*** MATERIAL FOR THE TASK
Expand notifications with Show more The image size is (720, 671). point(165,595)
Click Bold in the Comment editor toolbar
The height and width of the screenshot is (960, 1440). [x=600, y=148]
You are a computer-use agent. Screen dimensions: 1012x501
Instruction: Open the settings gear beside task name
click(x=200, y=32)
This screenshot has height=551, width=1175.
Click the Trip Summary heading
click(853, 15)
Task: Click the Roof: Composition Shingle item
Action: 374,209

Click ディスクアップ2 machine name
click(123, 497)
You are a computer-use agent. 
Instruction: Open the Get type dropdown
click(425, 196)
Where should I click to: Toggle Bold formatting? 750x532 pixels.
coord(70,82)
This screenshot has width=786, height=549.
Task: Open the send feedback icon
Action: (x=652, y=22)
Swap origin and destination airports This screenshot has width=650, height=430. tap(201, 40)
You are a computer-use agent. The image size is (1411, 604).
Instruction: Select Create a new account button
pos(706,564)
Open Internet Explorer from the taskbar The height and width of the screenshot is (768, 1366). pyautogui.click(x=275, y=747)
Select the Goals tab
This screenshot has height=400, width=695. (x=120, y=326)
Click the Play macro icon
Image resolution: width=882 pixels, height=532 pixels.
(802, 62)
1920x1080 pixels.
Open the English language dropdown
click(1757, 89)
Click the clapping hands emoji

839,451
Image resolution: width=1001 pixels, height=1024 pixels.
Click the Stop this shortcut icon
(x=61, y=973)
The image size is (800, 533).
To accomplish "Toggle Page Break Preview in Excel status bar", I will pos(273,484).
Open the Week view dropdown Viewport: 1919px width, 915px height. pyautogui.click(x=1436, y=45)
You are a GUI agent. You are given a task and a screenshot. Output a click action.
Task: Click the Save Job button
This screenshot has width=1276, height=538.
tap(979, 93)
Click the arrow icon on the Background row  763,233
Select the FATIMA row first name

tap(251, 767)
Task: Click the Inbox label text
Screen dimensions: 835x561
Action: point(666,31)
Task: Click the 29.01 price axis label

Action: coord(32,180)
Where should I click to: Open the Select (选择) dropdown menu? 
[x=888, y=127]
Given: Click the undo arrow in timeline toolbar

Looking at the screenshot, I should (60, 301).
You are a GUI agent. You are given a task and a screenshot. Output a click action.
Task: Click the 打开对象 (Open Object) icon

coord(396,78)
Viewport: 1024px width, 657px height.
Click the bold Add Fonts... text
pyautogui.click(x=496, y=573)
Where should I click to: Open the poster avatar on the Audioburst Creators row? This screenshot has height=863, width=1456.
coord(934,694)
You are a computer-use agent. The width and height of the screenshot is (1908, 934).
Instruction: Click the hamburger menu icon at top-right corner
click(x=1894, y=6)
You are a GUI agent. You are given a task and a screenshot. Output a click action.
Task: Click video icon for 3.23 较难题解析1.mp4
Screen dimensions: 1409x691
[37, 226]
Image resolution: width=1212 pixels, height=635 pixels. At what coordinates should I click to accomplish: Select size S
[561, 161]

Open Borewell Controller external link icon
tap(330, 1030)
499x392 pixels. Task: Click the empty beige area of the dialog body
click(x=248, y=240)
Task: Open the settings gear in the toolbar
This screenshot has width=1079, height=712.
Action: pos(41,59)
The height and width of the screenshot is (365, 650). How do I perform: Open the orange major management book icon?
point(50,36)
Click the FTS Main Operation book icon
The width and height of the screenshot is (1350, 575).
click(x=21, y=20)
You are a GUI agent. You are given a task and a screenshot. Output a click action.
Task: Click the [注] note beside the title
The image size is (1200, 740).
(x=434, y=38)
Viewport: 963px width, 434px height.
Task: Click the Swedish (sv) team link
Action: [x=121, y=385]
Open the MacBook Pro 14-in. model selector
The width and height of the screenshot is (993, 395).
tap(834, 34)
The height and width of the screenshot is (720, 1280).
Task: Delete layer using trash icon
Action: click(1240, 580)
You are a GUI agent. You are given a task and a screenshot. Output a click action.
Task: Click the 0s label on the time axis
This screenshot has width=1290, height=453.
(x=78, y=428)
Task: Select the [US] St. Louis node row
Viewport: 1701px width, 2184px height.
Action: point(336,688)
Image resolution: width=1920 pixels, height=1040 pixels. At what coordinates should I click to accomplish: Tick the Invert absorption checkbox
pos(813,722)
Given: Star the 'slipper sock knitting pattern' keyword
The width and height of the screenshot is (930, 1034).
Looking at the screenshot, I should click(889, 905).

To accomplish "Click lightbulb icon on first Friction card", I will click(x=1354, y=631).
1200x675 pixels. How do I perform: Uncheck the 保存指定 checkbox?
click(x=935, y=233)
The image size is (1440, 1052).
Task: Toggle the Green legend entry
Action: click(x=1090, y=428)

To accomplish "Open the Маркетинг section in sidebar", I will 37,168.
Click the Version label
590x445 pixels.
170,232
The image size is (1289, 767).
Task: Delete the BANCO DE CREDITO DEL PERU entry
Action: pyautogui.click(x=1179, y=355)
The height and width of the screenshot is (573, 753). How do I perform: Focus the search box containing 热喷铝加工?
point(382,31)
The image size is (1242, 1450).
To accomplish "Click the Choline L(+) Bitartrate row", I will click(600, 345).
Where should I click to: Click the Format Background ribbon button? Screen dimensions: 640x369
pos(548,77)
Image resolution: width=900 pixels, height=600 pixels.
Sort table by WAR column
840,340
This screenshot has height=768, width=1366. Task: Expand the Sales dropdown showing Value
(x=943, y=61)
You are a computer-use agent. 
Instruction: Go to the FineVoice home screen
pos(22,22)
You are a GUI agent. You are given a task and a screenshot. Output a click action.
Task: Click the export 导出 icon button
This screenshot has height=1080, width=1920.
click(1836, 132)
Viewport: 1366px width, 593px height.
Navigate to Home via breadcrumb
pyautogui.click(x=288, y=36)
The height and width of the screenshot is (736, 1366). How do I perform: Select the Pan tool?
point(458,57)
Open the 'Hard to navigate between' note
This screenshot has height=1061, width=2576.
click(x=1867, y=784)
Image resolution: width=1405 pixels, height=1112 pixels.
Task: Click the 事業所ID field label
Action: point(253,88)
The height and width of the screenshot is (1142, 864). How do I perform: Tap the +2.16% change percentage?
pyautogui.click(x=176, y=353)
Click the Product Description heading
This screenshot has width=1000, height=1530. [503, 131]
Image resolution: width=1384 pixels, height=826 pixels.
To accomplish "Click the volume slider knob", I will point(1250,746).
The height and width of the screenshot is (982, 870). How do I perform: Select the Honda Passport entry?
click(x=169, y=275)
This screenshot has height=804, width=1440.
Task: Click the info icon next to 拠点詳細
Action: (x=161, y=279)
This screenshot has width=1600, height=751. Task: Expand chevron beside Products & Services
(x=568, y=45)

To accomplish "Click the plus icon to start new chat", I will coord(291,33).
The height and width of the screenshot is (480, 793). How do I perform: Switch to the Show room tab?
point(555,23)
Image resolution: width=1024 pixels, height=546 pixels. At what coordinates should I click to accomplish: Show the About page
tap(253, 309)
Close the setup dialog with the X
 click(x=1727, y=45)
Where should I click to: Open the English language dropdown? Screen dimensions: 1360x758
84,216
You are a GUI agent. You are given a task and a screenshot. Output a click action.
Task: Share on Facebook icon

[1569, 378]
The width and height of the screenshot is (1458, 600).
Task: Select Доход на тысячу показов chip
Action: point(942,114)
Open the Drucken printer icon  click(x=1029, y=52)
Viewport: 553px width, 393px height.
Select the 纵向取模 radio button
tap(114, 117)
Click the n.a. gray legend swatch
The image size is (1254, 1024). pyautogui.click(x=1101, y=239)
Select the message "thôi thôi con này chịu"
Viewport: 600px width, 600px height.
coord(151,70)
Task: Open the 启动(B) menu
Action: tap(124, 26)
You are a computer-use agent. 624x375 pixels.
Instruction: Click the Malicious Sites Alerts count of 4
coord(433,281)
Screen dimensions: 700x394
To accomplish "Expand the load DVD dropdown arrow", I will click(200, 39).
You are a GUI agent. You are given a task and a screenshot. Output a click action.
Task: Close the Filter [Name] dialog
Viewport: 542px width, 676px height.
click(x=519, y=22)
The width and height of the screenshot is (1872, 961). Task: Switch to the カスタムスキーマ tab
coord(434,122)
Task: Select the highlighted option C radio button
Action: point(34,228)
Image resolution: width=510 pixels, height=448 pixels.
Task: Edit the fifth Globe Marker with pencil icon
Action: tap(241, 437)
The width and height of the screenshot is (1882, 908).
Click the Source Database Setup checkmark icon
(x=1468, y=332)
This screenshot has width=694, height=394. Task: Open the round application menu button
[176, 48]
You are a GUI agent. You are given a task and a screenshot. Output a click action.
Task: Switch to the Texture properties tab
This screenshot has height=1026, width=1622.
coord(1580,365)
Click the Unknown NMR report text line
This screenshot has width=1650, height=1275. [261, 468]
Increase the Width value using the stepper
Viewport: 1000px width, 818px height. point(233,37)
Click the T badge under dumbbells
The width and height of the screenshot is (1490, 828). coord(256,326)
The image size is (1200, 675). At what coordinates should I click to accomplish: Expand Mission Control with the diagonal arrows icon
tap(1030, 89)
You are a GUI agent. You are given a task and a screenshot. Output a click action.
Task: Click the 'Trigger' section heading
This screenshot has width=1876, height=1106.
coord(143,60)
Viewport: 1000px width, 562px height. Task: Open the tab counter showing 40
******
• **WORK TASK**
Report each line in the preceding entries that holds the string "computer".

• **EXERCISE OUTPUT**
You are a computer-use agent. Screen dimensions: 1012x501
You are a computer-use agent. 
You are a computer-use agent. The image size is (1411, 604).
You are a computer-use agent. The width and height of the screenshot is (1908, 934).
You are a computer-use agent. 
You are a computer-use agent. 624x375 pixels.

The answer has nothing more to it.